Note: Only official games were included.

==1970–71 squad==
Stats are counted for 1970–71 First League matches and 1970–71 Turkish Cup (Türkiye Kupası) matches. In the team rosters four substitutes were allowed to appear, two of whom were substitutable. Only the players who appeared in game rosters were included and listed in the order of appearance.
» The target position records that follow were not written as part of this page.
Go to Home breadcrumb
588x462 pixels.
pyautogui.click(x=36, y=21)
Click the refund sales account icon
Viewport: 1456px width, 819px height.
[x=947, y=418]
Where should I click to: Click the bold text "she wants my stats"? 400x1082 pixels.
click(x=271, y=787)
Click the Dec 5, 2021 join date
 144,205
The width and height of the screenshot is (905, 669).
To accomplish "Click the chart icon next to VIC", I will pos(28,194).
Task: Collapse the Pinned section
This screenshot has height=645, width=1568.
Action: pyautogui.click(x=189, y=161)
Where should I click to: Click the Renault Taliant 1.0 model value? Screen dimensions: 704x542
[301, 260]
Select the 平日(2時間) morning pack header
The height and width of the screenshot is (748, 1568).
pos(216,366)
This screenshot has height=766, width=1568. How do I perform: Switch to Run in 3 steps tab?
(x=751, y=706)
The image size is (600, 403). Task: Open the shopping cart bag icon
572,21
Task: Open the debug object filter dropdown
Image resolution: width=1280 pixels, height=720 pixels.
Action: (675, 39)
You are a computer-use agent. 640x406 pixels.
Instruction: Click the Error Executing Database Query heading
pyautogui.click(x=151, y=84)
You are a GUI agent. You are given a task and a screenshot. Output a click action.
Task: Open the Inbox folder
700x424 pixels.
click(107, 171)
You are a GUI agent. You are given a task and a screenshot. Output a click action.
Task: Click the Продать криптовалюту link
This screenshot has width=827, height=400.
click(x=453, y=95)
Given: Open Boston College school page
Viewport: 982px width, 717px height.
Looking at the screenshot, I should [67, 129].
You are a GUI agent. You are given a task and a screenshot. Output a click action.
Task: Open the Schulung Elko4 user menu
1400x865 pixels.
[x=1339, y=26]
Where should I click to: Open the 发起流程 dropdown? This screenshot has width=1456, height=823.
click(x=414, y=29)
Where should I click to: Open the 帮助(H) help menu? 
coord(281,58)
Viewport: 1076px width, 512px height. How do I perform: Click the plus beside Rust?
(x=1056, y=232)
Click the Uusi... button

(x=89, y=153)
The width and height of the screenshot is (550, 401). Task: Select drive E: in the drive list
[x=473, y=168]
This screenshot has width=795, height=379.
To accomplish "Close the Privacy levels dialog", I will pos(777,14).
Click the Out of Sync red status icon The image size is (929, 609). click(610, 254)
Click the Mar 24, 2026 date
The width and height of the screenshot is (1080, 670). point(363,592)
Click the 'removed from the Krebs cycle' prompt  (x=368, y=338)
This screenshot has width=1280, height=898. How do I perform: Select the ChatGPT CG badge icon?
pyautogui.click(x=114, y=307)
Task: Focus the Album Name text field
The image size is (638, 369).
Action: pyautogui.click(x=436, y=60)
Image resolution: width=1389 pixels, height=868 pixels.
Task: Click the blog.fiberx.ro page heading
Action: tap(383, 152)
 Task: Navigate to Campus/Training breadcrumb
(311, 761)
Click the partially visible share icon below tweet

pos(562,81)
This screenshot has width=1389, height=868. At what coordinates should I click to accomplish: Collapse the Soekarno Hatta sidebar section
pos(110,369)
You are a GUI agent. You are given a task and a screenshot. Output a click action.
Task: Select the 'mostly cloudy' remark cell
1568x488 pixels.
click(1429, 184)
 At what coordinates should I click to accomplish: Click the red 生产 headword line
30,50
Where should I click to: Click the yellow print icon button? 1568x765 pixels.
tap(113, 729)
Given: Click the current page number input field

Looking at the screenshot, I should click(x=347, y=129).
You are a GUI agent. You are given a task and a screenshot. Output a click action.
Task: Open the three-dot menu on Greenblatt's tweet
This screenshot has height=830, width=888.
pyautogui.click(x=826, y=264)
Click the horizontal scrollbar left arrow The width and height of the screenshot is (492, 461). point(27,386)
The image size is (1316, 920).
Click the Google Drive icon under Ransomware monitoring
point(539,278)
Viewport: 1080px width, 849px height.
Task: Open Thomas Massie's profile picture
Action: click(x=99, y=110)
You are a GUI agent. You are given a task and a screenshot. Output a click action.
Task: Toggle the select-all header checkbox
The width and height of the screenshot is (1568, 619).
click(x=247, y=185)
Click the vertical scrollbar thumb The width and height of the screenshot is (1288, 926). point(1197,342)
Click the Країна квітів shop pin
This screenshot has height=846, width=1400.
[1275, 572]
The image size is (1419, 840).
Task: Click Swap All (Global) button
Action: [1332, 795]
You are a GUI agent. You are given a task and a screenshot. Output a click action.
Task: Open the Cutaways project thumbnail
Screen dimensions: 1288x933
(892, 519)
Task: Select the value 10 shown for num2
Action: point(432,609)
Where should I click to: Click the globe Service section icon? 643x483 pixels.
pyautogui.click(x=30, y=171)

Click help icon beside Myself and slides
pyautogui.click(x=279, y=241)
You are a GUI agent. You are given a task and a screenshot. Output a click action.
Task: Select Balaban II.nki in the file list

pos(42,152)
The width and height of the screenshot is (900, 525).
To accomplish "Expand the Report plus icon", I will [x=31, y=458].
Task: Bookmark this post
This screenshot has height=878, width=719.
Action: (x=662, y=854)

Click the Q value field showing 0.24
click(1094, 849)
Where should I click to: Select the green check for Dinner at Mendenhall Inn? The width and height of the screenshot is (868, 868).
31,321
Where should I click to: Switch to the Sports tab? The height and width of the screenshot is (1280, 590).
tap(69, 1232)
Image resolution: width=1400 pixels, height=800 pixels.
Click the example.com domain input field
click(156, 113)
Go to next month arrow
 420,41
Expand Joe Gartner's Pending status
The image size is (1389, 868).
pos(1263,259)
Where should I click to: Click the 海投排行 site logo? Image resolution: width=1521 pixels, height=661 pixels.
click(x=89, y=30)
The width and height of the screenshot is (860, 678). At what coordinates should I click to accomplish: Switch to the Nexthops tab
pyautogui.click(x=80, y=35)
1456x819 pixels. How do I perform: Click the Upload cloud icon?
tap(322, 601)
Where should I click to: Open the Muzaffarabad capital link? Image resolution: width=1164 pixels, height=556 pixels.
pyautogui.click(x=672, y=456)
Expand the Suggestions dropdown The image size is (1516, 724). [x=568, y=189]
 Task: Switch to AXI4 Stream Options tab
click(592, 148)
| O | N | Nat | Name | Birth | Born | Pos | LA | LG | CA | CG | TA | TG | Yellow card | Red card | ← Season Notes → |
|---|---|---|---|---|---|---|---|---|---|---|---|---|---|---|---|
| 1 | 1 | TUR | Fikret Özdil | 1943 |  | GK | 18 |  | 2 |  | 20 |  |  |  | → previous season. |
| 2 | 2 | TUR | Erol Evcimen | 1944 |  | DF | 28 | 1 | 4 |  | 29 | 1 |  |  | → previous season. |
| 3 | 3 | TUR | Akın Aksaçlı | 1947 |  | DF | 29 |  | 4 |  | 33 |  |  |  | 1970 ST Galatasaray. |
| 4 | 4 | TUR | Mustafa Yürür | 26 Jun 1938 | Istanbul | MF | 30 |  | 4 |  | 34 |  |  |  | → previous season. |
| 5 | 5 | TUR | Refik Çoğum | 1940 |  | MF | 21 |  | 1 |  | 22 |  |  |  | → previous season. |
| 6 | 6 | TUR | Naşit Atvur |  | Istanbul | FW | 8 | 1 | 1 |  | 9 | 1 |  |  | 1970 ST Galatasaray. |
| 7 | 7 | TUR | İbrahim Arayıcı | 1949 | Silifke | FW | 23 | 1 | 1 | 1 | 24 | 2 |  |  | → previous season. |
| 8 | 8 | TUR | Muharrem Algıç | 1948 | Istanbul | FW | 30 | 2 | 4 | 1 | 34 | 3 |  |  | → previous season. |
| 9 | 9 | TUR | Osman Arpacıoğlu | 5 Jan 1947 | Ankara | FW | 30 | 14 | 4 |  | 34 | 14 |  |  | → previous season. |
| 10 | 10 | TUR | Ayhan Öz | 20 Jul 1945 | Mersin | FW | 24 | 5 | 3 | 1 | 28 | 6 |  |  | → previous season. |
| 11 | 11 | TUR | Alp Sümeralp (C) | 1938 | Istanbul | FW | 30 | 1 | 4 |  | 34 | 1 |  |  | → previous season. |
| 12 | 13 | TUR | Erol Durmuşlu | 1 Nov 1950 | Silifke | FW | 11 |  | 4 |  | 15 |  |  |  | → previous season. |
| 13 | 14 | TUR | Muhlis Gülen | 1947 |  | FW | 20 |  | 3 |  | 23 |  |  |  | 1970 ST Galatasaray. |
| 14 | 2 | TUR | Cihat Erbil | 1946 | Alpullu | DF | 26 |  | 4 |  | 30 |  |  |  | → previous season. |
| 15 | 1 | TUR | Taner Carin | 1945 | Istanbul | GK | 13 |  | 3 |  | 16 |  |  |  | → previous season. |
| 16 | 4 | TUR | Halim Kütükçüoğlu | 1938 |  | DF | 6 |  |  |  | 6 |  |  |  | → previous season. |
| 17 | 8 | ROM | Octavian Popescu | 25 Apr 1938 | Bucharest | FW | 9 | 1 |  |  | 9 | 1 |  |  | → previous season. |

Sources: 1970–71 season squad data from maçkolik com, Milliyet, and Erbil (1975).

News from Milliyet:
- Akın, Muhlis and Naşit were transferred from Galatasaray, 14.07.1970.
- Erol was included in "Ümit milli takım" (U-21 national team) for Balkan U-21 championship in Sofia between 8–15 June 1970.
- Transfers out: At end of the season Muharrem (Fenerbahçe), forward Osman (Fenerbahçe), Ayhan and Refik were transferred out. Tarık went to Giresunspor in mid-season.